Anfangs der 70er wird durch den Vorstand W. Barth in geschickten Verhandlungen mit der Stadt Ehingen erreicht, dass die Schleppstrecke im Zuge des "grünen Plans" begradigt und in mehreren Abschnitten geteert wird. Dadurch entfällt die Einschränkung des Flugbetriebs im Sommer und der Segelflug ist nun über das gesamte Sommerhalbjahr möglich.

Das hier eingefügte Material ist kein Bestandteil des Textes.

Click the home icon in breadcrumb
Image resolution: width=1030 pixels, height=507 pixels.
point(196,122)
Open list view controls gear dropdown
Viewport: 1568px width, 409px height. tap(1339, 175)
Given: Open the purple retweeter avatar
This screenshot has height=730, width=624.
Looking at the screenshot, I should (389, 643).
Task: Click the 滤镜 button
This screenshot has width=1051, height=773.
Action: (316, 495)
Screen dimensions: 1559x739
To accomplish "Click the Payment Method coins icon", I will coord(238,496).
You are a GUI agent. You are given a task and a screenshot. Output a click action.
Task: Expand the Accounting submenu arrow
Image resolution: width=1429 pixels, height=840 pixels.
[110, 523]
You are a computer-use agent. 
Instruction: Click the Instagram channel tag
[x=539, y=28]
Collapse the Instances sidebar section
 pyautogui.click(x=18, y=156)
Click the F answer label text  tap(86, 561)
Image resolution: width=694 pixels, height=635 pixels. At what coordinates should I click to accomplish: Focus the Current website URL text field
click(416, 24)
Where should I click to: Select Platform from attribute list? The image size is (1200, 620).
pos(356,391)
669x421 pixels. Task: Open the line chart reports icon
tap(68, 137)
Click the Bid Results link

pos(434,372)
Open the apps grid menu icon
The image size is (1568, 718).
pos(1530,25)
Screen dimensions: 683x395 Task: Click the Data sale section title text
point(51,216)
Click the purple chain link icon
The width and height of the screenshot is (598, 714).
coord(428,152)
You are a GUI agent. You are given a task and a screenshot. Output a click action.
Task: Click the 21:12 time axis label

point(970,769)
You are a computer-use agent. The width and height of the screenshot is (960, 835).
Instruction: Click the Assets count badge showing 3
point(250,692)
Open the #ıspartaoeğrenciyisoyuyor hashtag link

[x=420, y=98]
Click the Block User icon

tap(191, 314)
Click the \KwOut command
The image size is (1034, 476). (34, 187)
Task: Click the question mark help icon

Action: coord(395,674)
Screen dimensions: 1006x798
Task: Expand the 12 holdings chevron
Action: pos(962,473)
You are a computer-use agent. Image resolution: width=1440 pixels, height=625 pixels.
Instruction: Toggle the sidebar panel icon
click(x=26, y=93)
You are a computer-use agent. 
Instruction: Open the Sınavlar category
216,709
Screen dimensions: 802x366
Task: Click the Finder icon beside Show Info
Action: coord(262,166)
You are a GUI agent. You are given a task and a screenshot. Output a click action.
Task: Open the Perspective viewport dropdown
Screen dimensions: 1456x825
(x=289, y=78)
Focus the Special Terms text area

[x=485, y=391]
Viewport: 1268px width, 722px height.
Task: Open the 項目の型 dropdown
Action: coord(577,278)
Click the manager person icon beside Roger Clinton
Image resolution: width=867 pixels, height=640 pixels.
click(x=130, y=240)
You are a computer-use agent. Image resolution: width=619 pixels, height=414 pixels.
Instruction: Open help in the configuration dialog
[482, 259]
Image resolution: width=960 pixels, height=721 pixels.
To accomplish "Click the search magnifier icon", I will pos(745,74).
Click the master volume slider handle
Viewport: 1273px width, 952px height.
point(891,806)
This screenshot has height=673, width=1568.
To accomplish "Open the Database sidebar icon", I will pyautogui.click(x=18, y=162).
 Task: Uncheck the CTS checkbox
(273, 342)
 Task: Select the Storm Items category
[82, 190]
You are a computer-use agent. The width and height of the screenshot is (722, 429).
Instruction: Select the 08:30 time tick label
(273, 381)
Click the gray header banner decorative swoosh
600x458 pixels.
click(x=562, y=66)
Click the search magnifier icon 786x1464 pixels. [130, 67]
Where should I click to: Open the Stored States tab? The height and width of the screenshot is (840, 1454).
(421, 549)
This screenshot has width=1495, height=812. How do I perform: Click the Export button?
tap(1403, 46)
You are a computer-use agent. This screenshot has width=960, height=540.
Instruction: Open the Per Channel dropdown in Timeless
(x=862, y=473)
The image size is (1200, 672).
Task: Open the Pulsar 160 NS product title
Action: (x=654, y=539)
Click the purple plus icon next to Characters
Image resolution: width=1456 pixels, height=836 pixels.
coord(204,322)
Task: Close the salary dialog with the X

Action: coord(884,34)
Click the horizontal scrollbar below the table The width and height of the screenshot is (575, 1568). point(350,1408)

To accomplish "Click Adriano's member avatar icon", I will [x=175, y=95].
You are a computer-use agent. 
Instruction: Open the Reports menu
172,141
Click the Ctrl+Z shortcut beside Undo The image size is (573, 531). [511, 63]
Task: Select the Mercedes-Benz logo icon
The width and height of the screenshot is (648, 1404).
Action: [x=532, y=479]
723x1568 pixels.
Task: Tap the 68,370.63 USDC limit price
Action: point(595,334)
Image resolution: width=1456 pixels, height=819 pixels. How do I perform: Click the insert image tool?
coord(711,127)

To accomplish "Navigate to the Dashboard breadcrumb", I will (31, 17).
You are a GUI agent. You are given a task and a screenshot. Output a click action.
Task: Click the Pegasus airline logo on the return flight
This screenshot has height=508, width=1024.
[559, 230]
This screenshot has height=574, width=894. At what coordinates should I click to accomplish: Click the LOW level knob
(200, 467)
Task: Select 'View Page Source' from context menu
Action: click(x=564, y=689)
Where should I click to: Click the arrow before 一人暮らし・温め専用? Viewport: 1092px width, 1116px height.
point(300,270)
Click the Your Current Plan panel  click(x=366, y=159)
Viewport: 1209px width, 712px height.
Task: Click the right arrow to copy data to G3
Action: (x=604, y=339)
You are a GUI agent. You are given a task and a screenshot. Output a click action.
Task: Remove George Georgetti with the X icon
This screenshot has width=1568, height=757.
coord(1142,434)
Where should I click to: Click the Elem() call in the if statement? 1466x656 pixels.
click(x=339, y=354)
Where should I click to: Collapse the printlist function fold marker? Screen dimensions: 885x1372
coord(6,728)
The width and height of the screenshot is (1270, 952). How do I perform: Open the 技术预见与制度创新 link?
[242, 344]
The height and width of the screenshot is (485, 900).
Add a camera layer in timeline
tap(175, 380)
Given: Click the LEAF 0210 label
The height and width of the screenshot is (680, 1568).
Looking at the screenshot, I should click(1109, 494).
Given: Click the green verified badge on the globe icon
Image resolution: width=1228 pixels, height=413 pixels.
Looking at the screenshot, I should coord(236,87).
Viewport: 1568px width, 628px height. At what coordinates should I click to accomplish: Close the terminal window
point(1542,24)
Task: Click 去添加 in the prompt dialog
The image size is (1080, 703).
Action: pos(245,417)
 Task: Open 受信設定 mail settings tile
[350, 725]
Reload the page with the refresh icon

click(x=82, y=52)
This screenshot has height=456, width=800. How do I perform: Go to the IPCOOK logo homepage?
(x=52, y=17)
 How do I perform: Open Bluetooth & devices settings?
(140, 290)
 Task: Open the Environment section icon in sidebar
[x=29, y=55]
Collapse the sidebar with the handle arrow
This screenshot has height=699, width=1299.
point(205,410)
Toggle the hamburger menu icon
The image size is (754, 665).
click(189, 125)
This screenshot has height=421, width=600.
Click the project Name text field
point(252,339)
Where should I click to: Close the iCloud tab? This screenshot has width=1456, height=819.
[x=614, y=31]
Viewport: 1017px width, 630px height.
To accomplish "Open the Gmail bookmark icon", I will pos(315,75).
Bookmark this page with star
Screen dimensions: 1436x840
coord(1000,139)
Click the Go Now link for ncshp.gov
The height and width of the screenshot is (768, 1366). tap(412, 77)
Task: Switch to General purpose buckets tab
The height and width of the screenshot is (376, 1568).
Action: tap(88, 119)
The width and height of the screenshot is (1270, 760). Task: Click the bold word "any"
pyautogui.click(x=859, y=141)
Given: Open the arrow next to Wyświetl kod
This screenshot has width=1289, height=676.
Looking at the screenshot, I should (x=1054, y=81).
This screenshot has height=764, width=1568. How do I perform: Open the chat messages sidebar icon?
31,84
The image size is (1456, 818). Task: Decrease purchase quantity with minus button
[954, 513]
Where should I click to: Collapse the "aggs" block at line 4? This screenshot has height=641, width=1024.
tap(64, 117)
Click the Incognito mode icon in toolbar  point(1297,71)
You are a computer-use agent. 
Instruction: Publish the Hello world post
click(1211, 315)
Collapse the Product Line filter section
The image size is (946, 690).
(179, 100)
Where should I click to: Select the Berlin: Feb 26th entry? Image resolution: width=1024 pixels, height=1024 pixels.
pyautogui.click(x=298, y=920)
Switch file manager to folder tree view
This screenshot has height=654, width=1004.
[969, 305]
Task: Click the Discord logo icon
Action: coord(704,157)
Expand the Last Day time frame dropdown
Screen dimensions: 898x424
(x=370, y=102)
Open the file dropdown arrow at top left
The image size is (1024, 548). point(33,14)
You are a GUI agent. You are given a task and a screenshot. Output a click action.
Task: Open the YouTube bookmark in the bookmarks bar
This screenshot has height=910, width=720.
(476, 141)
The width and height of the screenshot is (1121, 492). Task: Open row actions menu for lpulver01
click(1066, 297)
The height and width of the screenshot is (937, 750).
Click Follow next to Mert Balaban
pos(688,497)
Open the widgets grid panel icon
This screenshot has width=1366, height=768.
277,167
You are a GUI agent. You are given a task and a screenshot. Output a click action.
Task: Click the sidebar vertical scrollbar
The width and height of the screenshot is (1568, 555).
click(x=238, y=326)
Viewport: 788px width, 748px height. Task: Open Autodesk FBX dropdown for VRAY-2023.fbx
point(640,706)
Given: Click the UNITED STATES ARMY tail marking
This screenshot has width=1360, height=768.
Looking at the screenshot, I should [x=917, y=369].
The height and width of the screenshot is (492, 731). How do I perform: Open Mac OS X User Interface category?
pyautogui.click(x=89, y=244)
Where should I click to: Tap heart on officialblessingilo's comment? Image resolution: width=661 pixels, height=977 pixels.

Der Bauhof der Stadt Ehingen spendet dem SFC einen ausgemusterten Mercedes LKW als neues Fahrgestell für die Winde, da der Ford mit über 30 Jahren sein Leben ausgehaucht hat. Wieder müssen für den Umbau ungezählte Arbeitsstunden in der Werkstatt aufgebracht werden. Über die Beteiligung des SFC an der Kirbe und die Ausrichtung von Tanzveranstaltungen im Hangar kommt soviel Geld zusammen, dass der Motorsegler 1972 durch einen neuen Scheibe B-Falken (D-KHON) mit Limbach 4-Zylindermotor auf VW-Basis ersetzt werden kann.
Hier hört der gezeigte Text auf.